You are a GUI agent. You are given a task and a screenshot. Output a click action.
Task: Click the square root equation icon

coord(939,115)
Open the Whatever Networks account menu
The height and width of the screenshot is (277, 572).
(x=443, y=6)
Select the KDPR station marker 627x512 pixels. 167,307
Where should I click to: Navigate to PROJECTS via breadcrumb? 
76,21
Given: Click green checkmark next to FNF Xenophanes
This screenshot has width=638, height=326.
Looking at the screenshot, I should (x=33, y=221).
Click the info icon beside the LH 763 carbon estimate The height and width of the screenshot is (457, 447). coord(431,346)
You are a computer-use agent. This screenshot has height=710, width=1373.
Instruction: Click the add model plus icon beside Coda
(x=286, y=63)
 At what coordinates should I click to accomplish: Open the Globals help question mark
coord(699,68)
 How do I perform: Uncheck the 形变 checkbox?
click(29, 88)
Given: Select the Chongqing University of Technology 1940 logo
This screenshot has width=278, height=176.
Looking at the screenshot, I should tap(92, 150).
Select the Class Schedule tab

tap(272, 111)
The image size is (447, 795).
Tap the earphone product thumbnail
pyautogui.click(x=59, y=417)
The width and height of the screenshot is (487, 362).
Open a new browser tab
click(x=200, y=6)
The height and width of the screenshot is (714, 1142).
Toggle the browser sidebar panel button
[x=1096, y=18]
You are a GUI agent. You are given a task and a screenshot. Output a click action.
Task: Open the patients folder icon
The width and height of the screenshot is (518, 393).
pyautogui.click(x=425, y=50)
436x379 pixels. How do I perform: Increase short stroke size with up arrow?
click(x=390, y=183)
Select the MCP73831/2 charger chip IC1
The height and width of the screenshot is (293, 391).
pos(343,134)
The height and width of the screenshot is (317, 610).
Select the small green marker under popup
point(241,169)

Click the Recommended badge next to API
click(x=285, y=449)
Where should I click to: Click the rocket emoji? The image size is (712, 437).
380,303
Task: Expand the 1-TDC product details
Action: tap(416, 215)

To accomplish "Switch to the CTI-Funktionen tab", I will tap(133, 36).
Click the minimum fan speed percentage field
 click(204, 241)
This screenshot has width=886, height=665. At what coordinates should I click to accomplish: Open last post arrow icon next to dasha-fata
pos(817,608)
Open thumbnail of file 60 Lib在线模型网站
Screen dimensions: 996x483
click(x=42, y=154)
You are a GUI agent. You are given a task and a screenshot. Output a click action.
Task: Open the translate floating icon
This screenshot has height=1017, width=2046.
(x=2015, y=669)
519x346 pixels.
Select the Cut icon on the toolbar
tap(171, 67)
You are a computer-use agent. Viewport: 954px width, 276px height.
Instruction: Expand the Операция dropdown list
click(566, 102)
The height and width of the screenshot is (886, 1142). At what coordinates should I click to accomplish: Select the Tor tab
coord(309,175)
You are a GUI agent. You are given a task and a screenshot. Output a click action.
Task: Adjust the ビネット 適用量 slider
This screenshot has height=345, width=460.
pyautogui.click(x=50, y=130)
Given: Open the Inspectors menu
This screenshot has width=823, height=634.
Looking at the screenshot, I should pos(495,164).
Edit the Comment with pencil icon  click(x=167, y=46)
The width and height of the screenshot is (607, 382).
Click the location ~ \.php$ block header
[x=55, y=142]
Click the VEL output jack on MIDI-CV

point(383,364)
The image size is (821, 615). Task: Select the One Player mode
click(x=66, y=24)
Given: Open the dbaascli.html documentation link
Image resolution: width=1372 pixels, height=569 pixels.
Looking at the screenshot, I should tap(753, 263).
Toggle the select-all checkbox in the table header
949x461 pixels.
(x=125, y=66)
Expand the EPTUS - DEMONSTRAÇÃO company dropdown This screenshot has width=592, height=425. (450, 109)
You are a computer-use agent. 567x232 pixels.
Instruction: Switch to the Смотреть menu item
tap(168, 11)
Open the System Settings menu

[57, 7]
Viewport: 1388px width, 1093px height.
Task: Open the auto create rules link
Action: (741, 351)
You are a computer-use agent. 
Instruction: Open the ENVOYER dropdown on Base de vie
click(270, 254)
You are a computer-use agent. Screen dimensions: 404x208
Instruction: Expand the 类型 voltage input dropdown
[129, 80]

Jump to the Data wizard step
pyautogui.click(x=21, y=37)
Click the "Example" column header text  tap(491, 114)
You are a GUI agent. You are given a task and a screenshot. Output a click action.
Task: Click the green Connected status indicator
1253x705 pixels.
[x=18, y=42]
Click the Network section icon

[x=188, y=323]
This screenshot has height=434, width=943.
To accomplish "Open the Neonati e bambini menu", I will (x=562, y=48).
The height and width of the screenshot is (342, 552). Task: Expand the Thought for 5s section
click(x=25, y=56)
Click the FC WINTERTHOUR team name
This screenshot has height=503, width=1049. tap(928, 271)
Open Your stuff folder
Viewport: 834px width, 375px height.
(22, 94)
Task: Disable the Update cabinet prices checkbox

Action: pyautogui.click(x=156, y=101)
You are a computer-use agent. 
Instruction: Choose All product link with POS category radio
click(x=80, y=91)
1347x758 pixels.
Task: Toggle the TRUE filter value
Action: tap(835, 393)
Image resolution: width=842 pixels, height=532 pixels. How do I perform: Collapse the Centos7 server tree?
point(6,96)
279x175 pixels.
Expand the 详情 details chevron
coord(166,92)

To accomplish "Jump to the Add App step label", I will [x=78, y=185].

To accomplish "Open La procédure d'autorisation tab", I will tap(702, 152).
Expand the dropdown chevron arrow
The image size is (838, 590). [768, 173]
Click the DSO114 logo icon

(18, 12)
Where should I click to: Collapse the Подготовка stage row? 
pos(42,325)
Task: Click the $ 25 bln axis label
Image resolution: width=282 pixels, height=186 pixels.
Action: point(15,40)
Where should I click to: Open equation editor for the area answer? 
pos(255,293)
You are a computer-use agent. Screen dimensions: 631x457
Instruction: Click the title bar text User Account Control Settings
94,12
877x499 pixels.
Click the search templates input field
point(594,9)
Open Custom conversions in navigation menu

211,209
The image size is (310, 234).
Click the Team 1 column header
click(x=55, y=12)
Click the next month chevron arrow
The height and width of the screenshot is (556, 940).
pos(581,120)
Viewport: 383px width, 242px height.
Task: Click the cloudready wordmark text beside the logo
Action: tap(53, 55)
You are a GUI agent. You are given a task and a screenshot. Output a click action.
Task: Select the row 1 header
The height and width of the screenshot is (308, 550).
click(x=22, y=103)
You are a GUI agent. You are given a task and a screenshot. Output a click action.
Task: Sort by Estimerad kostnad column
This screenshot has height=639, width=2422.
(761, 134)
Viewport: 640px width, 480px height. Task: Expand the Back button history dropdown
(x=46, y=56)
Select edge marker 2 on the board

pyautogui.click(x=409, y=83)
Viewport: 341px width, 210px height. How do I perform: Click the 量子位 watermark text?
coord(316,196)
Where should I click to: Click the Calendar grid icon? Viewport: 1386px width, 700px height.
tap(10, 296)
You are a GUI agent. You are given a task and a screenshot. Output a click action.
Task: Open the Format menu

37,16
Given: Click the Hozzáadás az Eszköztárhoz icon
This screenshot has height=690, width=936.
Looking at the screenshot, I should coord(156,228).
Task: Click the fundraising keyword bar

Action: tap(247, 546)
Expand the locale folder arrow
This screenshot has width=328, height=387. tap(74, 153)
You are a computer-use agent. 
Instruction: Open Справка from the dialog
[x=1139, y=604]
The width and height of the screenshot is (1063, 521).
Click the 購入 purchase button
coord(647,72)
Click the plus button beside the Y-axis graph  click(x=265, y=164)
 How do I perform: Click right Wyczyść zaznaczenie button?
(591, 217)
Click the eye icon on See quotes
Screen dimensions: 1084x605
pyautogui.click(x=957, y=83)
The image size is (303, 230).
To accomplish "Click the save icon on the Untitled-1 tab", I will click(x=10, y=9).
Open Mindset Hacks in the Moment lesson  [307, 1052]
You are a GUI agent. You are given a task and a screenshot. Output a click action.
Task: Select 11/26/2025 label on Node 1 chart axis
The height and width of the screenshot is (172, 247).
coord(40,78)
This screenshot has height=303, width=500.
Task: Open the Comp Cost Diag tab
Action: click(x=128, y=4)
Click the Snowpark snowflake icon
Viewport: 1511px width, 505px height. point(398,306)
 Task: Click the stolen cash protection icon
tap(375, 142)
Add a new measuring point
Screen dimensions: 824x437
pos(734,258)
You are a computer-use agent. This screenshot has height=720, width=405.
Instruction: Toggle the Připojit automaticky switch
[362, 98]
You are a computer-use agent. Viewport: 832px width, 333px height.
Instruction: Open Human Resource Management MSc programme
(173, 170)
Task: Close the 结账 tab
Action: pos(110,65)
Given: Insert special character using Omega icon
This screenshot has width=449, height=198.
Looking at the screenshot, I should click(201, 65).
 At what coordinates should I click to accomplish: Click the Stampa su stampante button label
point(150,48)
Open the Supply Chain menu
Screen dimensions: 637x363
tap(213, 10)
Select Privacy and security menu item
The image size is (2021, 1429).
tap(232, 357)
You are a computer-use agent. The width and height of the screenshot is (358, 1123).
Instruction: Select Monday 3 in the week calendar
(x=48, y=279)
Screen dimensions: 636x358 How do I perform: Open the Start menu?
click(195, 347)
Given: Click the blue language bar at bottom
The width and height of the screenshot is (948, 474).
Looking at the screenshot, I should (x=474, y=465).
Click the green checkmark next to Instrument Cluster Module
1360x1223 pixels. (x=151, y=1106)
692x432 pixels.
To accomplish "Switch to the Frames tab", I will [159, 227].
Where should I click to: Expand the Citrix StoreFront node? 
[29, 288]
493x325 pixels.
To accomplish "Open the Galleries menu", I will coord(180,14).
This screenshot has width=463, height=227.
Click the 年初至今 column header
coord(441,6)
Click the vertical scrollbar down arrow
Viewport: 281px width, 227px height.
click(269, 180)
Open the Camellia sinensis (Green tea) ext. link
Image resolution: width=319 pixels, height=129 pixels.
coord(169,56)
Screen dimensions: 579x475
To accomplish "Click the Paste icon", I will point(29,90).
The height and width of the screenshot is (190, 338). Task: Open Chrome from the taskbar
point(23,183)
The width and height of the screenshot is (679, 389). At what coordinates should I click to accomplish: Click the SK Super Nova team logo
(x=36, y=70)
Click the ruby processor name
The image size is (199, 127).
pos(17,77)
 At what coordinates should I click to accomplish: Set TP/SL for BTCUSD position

▶ _What the task asks_:
I need every line of the data that has the word "axis"; please list them.

▶ _Your response_:
Task: Click the $ 25 bln axis label
Click the plus button beside the Y-axis graph  click(x=265, y=164)
Task: Select 11/26/2025 label on Node 1 chart axis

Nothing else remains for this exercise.